Which error bar? When?
Which type of error bars/descriptive stats do you need?
Standard Deviation (SD)
What does it tell you?
Standard deviation shows us the distance from the mean for a “typical” data point.
A low SD means less variability or variation in the data while high SD indicates more spread out data. The SD can be used to make inferences based on the premise that what is true for a randomly selected sample will be true, more or less, for the population from which the sample is chosen.
Standard deviation is a property of the population or thing being measured and will not get dramatically smaller even when you increase sample size a lot.
What is it?
Standard deviation is the square root of the sum of differences between each data point and the mean squared, divided by the sample size minus one.
Standard Error of Mean (SEM)
What does it tell you?
SEM tells you how far your sample mean is likely to be from the true population mean.
Essentially this is a prediction of how far from your calculated mean the mean of another random sampling of data would be. In a sense it is a way to evaluate how strong your estimate of the mean is given the variation of your data around that mean. You could say that it is a way of estimating the precision of your estimate for the mean.
Because sample size is in the denominator of the equation for SEM, the standard error of the mean will become smaller as sample size gets larger. That makes sense because as you collect more data you should be able to get a better estimate of the true mean of the variable of interest in your study population.
What is it?
Standard Error of the Mean is the Standard Deviation divided by the square root of the sample size.
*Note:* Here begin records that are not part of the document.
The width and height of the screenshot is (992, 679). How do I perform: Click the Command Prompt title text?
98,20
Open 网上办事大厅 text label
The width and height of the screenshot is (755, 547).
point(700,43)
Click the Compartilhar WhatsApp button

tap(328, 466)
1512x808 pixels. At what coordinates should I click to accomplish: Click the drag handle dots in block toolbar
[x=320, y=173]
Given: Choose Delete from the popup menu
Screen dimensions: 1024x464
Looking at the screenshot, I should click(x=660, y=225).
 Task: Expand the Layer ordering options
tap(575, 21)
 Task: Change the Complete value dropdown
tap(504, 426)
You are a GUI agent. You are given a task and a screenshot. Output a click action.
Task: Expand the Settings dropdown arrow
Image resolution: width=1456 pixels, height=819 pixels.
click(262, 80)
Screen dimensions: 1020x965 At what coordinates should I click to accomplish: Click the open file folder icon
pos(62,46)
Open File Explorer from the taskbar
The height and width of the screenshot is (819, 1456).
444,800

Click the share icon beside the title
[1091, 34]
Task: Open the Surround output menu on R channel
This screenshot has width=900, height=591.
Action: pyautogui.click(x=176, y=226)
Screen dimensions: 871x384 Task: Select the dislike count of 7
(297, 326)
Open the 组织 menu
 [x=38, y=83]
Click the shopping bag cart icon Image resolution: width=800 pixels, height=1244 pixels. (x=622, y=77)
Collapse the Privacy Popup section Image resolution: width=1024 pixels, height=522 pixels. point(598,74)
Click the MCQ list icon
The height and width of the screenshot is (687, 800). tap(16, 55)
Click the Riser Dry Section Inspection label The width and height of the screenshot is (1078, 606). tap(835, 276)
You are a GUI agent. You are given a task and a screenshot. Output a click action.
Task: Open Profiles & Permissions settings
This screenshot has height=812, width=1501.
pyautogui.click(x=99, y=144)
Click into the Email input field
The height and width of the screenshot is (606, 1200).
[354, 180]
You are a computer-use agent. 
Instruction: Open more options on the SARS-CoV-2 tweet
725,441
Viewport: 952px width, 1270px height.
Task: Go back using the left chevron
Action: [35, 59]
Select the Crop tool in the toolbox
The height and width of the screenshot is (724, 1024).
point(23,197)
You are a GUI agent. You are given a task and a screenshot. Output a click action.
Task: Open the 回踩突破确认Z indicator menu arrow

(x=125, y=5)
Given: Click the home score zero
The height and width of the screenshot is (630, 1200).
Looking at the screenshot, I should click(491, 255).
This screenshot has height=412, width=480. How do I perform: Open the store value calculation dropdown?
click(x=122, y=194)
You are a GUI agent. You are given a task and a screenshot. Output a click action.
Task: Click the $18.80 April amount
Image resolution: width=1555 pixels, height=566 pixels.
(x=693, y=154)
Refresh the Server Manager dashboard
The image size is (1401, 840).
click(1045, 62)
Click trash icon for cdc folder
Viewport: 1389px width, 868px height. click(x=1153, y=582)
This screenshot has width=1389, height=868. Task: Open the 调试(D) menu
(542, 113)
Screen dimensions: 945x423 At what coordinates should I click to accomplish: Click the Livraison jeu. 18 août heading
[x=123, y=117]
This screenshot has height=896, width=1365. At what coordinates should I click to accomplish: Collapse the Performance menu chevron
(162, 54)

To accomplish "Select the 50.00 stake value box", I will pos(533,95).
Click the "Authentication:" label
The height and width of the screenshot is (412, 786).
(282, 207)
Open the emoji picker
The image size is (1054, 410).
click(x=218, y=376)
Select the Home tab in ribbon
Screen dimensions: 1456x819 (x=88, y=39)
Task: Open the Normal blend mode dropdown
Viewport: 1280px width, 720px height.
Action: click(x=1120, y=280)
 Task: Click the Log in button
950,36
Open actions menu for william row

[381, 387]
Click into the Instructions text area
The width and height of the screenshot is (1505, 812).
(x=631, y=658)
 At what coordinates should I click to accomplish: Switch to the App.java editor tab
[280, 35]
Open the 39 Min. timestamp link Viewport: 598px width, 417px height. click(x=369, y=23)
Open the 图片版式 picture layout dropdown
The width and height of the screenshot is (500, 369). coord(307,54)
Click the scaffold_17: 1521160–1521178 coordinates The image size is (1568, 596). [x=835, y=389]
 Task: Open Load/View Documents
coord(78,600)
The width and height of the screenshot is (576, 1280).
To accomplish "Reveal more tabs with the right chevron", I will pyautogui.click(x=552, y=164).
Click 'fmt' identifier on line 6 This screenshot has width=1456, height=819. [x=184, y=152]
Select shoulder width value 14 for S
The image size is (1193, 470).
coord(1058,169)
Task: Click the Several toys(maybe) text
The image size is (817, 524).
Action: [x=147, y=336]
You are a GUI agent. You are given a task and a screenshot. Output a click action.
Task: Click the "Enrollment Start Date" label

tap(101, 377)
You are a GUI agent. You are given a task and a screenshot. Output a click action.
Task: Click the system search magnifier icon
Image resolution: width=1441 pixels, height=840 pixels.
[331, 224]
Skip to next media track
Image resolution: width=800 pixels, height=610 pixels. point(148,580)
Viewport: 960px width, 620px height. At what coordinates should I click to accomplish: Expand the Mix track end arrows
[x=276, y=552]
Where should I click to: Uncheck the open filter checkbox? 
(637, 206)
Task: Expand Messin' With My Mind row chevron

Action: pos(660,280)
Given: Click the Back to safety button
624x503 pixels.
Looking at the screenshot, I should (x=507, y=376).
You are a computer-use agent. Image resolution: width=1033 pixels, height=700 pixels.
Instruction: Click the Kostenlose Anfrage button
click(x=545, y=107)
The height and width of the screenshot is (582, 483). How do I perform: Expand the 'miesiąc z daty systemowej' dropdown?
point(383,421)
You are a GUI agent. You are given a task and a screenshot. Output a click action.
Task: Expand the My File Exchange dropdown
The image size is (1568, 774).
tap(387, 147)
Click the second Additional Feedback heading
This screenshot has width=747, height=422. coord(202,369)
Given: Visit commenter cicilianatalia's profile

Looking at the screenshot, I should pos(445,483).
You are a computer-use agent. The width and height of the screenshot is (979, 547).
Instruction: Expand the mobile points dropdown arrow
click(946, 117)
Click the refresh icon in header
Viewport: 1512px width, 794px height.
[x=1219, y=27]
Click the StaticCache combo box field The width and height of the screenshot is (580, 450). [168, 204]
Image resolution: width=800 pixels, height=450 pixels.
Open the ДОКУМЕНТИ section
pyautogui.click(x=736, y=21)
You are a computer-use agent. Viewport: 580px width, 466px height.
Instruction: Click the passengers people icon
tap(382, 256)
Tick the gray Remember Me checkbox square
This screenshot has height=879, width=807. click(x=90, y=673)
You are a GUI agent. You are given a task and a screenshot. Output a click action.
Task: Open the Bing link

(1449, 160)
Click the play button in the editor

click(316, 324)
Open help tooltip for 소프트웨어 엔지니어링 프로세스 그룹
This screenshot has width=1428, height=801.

95% Confidence Interval (CI)
What does it tell you?
The 95% confidence interval can loosely be interpreted as the range that has a 95% chance of containing the true mean.
A more technically correct meaning is that it tells you that if you were to repeat the experiment many times, we would expect 95% of those confidence intervals to contain the true mean.
What is it?
95% confidence intervals are placed above and below the sample mean and have the value of 1.96 times the standard deviation divided by the sample size.
That 1.96 value is determined by your cutoff for statistical significance (alpha level). With a 0.05 cutoff the value is 1.96.
Box and Whisker
What does it tell you?
Box and Whisker plot visually summarizes the overall shape and spread of the data. It clearly highlights the median and shows where the middle 50% of the data are.
The box itself shows exactly where the middle 50% of the data are. This is often referred to as the interquartile range (IQR) and it goes from the 25th percentile (quartile 1) to the 75th percentile (quartile 3). The line that divides the box into two parts is the median value in the data. The whiskers above and below the box can show a few different things. The default in DataClassroom is to have the whiskers show the full range from the highest value to the lowest value in the data. If you choose to show outliers, then the whiskers will show either (depending on your choice) a value of 1.5 times the interquartile range (IQR) or two standard deviations above and below the mean.
What is it?
The line in the middle is the median. The box is the middle 50% of the data and the whiskers are (usually) showing the highest and lowest values. Sometimes the whiskers show something else like 1.5 times the IQR.
The median is not a calculation of the average (mean) of data, but rather if all data is sorted in order, it is the middle value. If there is an even number of data points, then the median is the calculated average between the two most middle values of data. The 25th and 75th percentiles make up the upper and lower edges of the box. They are the medians of the upper and lower halves of the data.
Median Line
What does it tell you?
The median line tells you exactly where the middle value in your data is.
What is it?
The median is the middle value of your data.
This is not a calculation of the average (mean) of data, but rather if all data is sorted in order, it is the middle value. If there is an even number of data points, then the median is the calculated average between the two most middle values of data.